** Opening Information provided block **

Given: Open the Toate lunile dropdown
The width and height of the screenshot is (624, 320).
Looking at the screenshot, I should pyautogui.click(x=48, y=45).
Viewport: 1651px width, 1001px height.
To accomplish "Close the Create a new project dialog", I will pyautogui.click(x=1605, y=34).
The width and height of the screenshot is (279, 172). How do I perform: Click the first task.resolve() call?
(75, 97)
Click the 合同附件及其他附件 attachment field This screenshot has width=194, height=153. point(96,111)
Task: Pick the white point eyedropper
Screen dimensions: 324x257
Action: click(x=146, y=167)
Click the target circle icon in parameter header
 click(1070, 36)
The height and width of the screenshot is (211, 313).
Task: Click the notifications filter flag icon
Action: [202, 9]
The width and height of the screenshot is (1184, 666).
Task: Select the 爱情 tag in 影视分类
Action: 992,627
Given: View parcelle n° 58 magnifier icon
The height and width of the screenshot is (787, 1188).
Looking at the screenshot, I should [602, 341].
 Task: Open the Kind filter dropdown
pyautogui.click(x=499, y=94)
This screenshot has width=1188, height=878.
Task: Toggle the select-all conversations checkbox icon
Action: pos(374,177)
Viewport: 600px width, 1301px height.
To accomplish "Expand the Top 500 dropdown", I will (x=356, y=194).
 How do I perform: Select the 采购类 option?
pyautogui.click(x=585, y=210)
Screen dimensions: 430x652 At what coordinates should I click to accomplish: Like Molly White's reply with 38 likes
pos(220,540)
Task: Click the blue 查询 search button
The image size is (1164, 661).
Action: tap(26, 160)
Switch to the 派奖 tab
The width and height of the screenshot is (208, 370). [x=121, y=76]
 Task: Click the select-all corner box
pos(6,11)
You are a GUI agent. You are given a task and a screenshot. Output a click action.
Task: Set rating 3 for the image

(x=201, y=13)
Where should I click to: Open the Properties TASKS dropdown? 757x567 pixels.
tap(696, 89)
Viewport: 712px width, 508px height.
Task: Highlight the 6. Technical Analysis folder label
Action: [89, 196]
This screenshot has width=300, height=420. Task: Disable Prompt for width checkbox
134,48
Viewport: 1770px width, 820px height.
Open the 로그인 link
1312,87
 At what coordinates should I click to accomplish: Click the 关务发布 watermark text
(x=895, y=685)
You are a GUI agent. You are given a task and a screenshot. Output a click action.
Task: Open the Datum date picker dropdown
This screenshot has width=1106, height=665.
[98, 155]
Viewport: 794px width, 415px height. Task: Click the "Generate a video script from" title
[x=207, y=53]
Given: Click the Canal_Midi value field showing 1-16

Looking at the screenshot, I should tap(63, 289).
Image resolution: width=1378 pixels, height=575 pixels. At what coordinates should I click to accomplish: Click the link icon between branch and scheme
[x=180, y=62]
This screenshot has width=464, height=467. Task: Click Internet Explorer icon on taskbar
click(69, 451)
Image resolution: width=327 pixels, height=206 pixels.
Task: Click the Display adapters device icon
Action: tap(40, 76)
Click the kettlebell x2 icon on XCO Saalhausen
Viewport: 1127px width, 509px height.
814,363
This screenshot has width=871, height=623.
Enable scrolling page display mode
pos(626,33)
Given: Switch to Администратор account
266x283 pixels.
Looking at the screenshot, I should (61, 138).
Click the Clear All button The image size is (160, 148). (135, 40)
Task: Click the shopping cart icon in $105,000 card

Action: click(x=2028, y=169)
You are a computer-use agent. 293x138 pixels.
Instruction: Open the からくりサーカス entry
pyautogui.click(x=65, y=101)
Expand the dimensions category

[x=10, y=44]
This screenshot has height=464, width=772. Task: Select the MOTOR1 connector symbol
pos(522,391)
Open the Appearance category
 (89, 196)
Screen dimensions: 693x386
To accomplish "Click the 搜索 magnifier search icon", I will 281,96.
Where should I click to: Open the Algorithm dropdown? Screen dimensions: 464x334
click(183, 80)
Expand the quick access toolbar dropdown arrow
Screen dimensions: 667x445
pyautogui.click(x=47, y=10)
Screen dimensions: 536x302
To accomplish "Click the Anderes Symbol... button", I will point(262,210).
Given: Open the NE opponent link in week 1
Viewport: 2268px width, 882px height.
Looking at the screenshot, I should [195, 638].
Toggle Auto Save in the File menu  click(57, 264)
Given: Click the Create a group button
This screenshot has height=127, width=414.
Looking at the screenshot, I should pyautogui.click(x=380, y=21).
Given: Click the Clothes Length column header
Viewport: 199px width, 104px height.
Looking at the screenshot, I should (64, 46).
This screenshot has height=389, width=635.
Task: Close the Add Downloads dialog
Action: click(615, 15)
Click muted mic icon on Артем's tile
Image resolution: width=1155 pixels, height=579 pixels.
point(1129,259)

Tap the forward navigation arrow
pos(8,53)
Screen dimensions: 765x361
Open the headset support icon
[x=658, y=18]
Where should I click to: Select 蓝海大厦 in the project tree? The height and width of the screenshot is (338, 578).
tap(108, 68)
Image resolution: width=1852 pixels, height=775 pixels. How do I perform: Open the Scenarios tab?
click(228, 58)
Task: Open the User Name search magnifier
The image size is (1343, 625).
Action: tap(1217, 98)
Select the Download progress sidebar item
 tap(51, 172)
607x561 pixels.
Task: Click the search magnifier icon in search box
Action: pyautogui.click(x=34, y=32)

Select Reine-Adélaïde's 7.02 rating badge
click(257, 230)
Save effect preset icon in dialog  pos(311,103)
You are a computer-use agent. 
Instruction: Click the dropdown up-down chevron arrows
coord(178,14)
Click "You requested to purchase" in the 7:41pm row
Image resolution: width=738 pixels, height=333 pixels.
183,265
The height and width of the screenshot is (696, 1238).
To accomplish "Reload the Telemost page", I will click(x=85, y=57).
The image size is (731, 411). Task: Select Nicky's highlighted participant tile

** Closing Information provided block **

Task to complete — Copy out all lines above that include the string "tile".

Exercise solution —
Click muted mic icon on Артем's tile
The image size is (731, 411). Task: Select Nicky's highlighted participant tile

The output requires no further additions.